Atiana smiled. “I was the closest at hand.”
Hakan laughed. It was a pleasant sound. “You are more than that, Atiana Radieva Vostroma. Word of your exploits has reached even the halls of Irabahce.”
“I would hardly call them exploits.”
“My dear, you saved the islands. Surely much would have been lost had the Maharraht had their way. We would have lost much.”

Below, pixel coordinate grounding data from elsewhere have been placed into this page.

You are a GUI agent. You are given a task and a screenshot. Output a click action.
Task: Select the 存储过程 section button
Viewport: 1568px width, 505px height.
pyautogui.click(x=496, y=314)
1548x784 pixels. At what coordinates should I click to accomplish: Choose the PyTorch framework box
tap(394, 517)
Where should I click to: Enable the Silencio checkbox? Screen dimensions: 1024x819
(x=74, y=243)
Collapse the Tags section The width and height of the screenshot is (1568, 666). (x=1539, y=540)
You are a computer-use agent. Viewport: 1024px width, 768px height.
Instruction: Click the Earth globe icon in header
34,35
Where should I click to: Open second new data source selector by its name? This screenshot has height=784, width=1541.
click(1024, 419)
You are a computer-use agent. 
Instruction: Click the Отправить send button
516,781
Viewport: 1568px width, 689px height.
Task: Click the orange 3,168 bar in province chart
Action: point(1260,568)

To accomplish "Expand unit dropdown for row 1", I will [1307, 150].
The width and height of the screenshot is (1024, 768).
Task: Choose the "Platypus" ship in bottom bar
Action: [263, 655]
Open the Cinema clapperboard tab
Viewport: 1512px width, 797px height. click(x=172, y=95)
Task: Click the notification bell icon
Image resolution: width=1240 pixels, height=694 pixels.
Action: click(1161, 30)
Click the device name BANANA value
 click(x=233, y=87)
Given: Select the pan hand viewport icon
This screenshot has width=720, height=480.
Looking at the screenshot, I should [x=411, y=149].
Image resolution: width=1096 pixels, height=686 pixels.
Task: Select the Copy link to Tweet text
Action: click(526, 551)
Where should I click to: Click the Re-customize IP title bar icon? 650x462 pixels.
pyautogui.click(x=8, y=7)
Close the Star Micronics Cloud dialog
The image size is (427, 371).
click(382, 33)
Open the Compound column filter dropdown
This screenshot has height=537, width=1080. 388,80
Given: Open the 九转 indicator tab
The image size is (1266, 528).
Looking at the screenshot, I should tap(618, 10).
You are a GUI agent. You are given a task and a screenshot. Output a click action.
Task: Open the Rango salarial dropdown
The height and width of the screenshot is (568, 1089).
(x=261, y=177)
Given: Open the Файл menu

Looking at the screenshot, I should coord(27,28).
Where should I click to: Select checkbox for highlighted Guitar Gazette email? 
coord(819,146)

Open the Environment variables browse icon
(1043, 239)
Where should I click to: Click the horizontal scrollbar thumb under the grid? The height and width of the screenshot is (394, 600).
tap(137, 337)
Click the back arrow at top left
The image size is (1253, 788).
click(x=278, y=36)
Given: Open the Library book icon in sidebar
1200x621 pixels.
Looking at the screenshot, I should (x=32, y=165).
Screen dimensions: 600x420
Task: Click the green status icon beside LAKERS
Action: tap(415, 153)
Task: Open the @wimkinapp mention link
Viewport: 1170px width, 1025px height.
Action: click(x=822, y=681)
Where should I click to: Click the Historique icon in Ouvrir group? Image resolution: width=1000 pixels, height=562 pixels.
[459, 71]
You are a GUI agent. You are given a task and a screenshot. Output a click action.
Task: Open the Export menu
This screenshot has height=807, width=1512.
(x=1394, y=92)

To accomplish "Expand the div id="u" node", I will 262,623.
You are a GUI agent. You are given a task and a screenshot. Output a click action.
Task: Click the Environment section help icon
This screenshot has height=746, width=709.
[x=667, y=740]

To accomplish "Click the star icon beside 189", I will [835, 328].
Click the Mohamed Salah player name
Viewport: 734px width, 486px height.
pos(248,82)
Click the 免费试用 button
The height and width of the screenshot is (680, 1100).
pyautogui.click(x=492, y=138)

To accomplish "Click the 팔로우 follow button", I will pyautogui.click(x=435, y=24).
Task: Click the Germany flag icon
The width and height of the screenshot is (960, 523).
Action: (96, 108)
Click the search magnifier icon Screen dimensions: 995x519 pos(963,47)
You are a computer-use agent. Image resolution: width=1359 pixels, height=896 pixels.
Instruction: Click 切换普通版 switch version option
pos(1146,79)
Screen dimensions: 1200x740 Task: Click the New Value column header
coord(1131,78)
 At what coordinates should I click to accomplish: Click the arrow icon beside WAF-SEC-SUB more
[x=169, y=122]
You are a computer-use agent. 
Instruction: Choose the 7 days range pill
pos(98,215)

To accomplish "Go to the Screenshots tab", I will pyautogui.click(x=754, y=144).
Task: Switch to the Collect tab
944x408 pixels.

Atiana bowed her head, wondering why the Kamarisi was showering her with compliments, wondering as well what his consort would think of it. She glanced toward the crowd that was now surrounding Arvaneh. Bahett, though ostensibly watching Arvaneh as well, was clearly keeping an eye out for Atiana and her conversation with the Kamarisi.
“I thank you.”
“I was ... disappointed when you did not come to the ball. I’ve heard much about your dancing as well, and was sad when it couldn’t be put on display.”
“Your Majesty?”
Hakan glanced sidelong at her. “It’s difficult for your sister to go unnoticed, even when she’s trying not to be. You, on the other hand, are more subtle. There’s a quiet strength to you that may be overlooked by some, but not those with a more discerning eye.”
Despite his simple words and his apparent indifference to her deception, she began to fear this man, as one fears the blackness in the depths of the sea. “I’m most sorry, Your Majesty. I didn’t feel well. Travel has been difficult for me ever since Duzol.”
“I hadn’t heard. But why send your sister?”
“I didn’t wish to disa
ppoint.”
Hakan smiled mischievously. “Did Bahett know?”
“He did not.”
His smiled deepened. “Then we’ll keep it between us. A secret between east and west.”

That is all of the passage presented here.